What you return must match the records below exactly, down to each character.

━━━━━━━━

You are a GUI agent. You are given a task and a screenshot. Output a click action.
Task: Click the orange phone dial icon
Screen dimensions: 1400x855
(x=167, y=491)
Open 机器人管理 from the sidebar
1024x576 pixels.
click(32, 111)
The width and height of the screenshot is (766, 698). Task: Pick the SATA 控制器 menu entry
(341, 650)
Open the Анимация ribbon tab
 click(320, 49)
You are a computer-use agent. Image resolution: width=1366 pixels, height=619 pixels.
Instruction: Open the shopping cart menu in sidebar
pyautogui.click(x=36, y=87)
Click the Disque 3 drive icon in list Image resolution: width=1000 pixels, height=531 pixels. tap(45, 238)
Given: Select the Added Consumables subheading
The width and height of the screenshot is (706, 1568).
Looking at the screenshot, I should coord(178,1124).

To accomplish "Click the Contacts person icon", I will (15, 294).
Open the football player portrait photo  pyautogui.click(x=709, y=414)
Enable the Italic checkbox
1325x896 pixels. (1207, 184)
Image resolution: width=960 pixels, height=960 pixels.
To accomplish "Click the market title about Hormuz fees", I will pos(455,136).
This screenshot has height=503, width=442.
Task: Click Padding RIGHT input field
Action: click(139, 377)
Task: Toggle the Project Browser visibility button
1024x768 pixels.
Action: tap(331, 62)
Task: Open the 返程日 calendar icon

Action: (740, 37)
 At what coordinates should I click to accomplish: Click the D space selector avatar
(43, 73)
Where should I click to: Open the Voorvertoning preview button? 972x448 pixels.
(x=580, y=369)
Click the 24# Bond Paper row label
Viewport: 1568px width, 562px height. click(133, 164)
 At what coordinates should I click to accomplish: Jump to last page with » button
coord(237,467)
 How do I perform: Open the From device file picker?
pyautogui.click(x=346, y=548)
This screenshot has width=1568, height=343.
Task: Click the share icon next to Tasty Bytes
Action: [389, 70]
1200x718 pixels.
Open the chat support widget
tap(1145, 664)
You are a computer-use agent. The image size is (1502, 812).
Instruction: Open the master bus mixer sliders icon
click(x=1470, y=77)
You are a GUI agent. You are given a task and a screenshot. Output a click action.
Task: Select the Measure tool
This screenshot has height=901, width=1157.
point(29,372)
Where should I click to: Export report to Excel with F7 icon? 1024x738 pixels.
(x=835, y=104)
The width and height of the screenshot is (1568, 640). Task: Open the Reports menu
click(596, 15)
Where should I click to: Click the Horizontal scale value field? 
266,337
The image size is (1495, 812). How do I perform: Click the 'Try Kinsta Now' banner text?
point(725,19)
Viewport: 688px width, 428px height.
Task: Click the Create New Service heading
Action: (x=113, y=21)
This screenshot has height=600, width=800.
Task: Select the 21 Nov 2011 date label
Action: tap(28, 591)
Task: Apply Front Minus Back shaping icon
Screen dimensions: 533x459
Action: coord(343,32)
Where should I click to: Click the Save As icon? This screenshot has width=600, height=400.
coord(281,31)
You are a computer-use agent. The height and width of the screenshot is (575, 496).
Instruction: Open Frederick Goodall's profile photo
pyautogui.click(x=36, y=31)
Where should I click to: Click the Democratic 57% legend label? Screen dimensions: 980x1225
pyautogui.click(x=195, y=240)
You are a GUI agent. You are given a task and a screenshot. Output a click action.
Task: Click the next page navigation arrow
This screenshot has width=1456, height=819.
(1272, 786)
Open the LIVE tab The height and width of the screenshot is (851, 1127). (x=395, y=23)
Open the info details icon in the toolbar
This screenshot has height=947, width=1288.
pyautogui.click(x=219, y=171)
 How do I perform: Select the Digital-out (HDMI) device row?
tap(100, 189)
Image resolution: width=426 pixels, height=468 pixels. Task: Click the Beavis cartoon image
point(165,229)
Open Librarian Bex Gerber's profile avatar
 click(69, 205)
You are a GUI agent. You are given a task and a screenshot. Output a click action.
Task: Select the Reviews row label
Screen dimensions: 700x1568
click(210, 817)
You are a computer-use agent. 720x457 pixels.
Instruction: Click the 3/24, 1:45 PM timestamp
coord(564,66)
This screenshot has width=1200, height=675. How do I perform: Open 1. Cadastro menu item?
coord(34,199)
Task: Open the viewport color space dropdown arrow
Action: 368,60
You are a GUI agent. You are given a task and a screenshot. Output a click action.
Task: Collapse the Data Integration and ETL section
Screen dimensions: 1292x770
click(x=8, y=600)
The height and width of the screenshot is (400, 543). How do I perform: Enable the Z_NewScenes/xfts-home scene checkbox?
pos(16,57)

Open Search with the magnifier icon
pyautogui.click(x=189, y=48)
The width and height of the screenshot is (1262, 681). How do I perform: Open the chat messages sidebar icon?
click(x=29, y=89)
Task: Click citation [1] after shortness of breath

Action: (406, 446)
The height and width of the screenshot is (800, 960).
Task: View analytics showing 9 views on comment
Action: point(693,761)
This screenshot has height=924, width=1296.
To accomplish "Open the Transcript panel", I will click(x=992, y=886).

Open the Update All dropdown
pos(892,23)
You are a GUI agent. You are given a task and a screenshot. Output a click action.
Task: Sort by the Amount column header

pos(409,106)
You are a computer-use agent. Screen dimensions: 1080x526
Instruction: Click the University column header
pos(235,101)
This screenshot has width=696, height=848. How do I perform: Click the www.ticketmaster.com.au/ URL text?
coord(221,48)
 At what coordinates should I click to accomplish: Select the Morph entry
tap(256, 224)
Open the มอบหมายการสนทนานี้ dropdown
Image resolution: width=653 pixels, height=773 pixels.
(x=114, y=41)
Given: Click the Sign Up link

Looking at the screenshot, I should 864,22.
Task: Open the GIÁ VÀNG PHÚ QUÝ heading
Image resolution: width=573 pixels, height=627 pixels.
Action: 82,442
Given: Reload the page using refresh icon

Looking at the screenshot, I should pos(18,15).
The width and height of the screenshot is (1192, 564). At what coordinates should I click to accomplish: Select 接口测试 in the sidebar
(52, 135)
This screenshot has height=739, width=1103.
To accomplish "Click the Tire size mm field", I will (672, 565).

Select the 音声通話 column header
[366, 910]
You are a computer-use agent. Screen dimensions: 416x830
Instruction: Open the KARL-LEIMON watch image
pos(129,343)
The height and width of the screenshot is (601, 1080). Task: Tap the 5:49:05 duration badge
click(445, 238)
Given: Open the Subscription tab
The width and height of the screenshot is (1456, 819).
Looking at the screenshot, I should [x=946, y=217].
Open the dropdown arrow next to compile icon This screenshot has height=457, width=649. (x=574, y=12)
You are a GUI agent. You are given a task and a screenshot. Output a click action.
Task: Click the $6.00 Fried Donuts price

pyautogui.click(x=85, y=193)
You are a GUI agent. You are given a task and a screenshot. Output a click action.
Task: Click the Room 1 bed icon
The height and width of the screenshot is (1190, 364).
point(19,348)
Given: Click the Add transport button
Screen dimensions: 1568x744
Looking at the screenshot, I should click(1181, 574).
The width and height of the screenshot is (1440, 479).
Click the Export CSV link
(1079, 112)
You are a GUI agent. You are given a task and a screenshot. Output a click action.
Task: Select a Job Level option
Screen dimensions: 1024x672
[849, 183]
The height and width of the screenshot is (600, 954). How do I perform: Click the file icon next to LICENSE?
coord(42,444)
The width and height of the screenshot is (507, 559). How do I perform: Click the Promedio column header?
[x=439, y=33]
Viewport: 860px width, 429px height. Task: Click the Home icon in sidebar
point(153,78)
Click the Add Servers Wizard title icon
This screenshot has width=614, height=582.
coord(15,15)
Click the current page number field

━━━━━━━━

- [Solution for this task]
You are a GUI agent. You are given a task and a screenshot. Output a click action.
Task: Click the orange phone dial icon
Screen dimensions: 1400x855
(x=167, y=491)
Open 机器人管理 from the sidebar
1024x576 pixels.
click(32, 111)
The width and height of the screenshot is (766, 698). Task: Pick the SATA 控制器 menu entry
(341, 650)
Open the Анимация ribbon tab
 click(320, 49)
You are a computer-use agent. Image resolution: width=1366 pixels, height=619 pixels.
Instruction: Open the shopping cart menu in sidebar
pyautogui.click(x=36, y=87)
Click the Disque 3 drive icon in list Image resolution: width=1000 pixels, height=531 pixels. tap(45, 238)
Given: Select the Added Consumables subheading
The width and height of the screenshot is (706, 1568).
Looking at the screenshot, I should coord(178,1124).

To accomplish "Click the Contacts person icon", I will (15, 294).
Open the football player portrait photo  pyautogui.click(x=709, y=414)
Enable the Italic checkbox
1325x896 pixels. (1207, 184)
Image resolution: width=960 pixels, height=960 pixels.
To accomplish "Click the market title about Hormuz fees", I will pos(455,136).
This screenshot has height=503, width=442.
Task: Click Padding RIGHT input field
Action: click(139, 377)
Task: Toggle the Project Browser visibility button
1024x768 pixels.
Action: tap(331, 62)
Task: Open the 返程日 calendar icon

Action: (740, 37)
 At what coordinates should I click to accomplish: Click the D space selector avatar
(43, 73)
Where should I click to: Open the Voorvertoning preview button? 972x448 pixels.
(x=580, y=369)
Click the 24# Bond Paper row label
Viewport: 1568px width, 562px height. click(133, 164)
 At what coordinates should I click to accomplish: Jump to last page with » button
coord(237,467)
 How do I perform: Open the From device file picker?
pyautogui.click(x=346, y=548)
This screenshot has width=1568, height=343.
Task: Click the share icon next to Tasty Bytes
Action: [389, 70]
1200x718 pixels.
Open the chat support widget
tap(1145, 664)
You are a computer-use agent. The image size is (1502, 812).
Instruction: Open the master bus mixer sliders icon
click(x=1470, y=77)
You are a GUI agent. You are given a task and a screenshot. Output a click action.
Task: Select the Measure tool
This screenshot has height=901, width=1157.
point(29,372)
Where should I click to: Export report to Excel with F7 icon? 1024x738 pixels.
(x=835, y=104)
The width and height of the screenshot is (1568, 640). Task: Open the Reports menu
click(596, 15)
Where should I click to: Click the Horizontal scale value field? 
266,337
The image size is (1495, 812). How do I perform: Click the 'Try Kinsta Now' banner text?
point(725,19)
Viewport: 688px width, 428px height.
Task: Click the Create New Service heading
Action: (x=113, y=21)
This screenshot has height=600, width=800.
Task: Select the 21 Nov 2011 date label
Action: tap(28, 591)
Task: Apply Front Minus Back shaping icon
Screen dimensions: 533x459
Action: coord(343,32)
Where should I click to: Click the Save As icon? This screenshot has width=600, height=400.
coord(281,31)
You are a computer-use agent. The height and width of the screenshot is (575, 496).
Instruction: Open Frederick Goodall's profile photo
pyautogui.click(x=36, y=31)
Where should I click to: Click the Democratic 57% legend label? Screen dimensions: 980x1225
pyautogui.click(x=195, y=240)
You are a GUI agent. You are given a task and a screenshot. Output a click action.
Task: Click the next page navigation arrow
This screenshot has width=1456, height=819.
(1272, 786)
Open the LIVE tab The height and width of the screenshot is (851, 1127). (x=395, y=23)
Open the info details icon in the toolbar
This screenshot has height=947, width=1288.
pyautogui.click(x=219, y=171)
 How do I perform: Select the Digital-out (HDMI) device row?
tap(100, 189)
Image resolution: width=426 pixels, height=468 pixels. Task: Click the Beavis cartoon image
point(165,229)
Open Librarian Bex Gerber's profile avatar
 click(69, 205)
You are a GUI agent. You are given a task and a screenshot. Output a click action.
Task: Select the Reviews row label
Screen dimensions: 700x1568
click(210, 817)
You are a computer-use agent. 720x457 pixels.
Instruction: Click the 3/24, 1:45 PM timestamp
coord(564,66)
This screenshot has width=1200, height=675. How do I perform: Open 1. Cadastro menu item?
coord(34,199)
Task: Open the viewport color space dropdown arrow
Action: 368,60
You are a GUI agent. You are given a task and a screenshot. Output a click action.
Task: Collapse the Data Integration and ETL section
Screen dimensions: 1292x770
click(x=8, y=600)
The height and width of the screenshot is (400, 543). How do I perform: Enable the Z_NewScenes/xfts-home scene checkbox?
pos(16,57)

Open Search with the magnifier icon
pyautogui.click(x=189, y=48)
The width and height of the screenshot is (1262, 681). How do I perform: Open the chat messages sidebar icon?
click(x=29, y=89)
Task: Click citation [1] after shortness of breath

Action: (406, 446)
The height and width of the screenshot is (800, 960).
Task: View analytics showing 9 views on comment
Action: point(693,761)
This screenshot has height=924, width=1296.
To accomplish "Open the Transcript panel", I will click(x=992, y=886).

Open the Update All dropdown
pos(892,23)
You are a GUI agent. You are given a task and a screenshot. Output a click action.
Task: Sort by the Amount column header

pos(409,106)
You are a computer-use agent. Screen dimensions: 1080x526
Instruction: Click the University column header
pos(235,101)
This screenshot has width=696, height=848. How do I perform: Click the www.ticketmaster.com.au/ URL text?
coord(221,48)
 At what coordinates should I click to accomplish: Select the Morph entry
tap(256, 224)
Open the มอบหมายการสนทนานี้ dropdown
Image resolution: width=653 pixels, height=773 pixels.
(x=114, y=41)
Given: Click the Sign Up link

Looking at the screenshot, I should 864,22.
Task: Open the GIÁ VÀNG PHÚ QUÝ heading
Image resolution: width=573 pixels, height=627 pixels.
Action: 82,442
Given: Reload the page using refresh icon

Looking at the screenshot, I should pos(18,15).
The width and height of the screenshot is (1192, 564). At what coordinates should I click to accomplish: Select 接口测试 in the sidebar
(52, 135)
This screenshot has height=739, width=1103.
To accomplish "Click the Tire size mm field", I will (672, 565).

Select the 音声通話 column header
[366, 910]
You are a computer-use agent. Screen dimensions: 416x830
Instruction: Open the KARL-LEIMON watch image
pos(129,343)
The height and width of the screenshot is (601, 1080). Task: Tap the 5:49:05 duration badge
click(445, 238)
Given: Open the Subscription tab
The width and height of the screenshot is (1456, 819).
Looking at the screenshot, I should [x=946, y=217].
Open the dropdown arrow next to compile icon This screenshot has height=457, width=649. (x=574, y=12)
You are a GUI agent. You are given a task and a screenshot. Output a click action.
Task: Click the $6.00 Fried Donuts price

pyautogui.click(x=85, y=193)
You are a GUI agent. You are given a task and a screenshot. Output a click action.
Task: Click the Room 1 bed icon
The height and width of the screenshot is (1190, 364).
point(19,348)
Given: Click the Add transport button
Screen dimensions: 1568x744
Looking at the screenshot, I should click(1181, 574).
The width and height of the screenshot is (1440, 479).
Click the Export CSV link
(1079, 112)
You are a GUI agent. You are given a task and a screenshot. Output a click action.
Task: Select a Job Level option
Screen dimensions: 1024x672
[849, 183]
The height and width of the screenshot is (600, 954). How do I perform: Click the file icon next to LICENSE?
coord(42,444)
The width and height of the screenshot is (507, 559). How do I perform: Click the Promedio column header?
[x=439, y=33]
Viewport: 860px width, 429px height. Task: Click the Home icon in sidebar
point(153,78)
Click the Add Servers Wizard title icon
This screenshot has width=614, height=582.
coord(15,15)
Click the current page number field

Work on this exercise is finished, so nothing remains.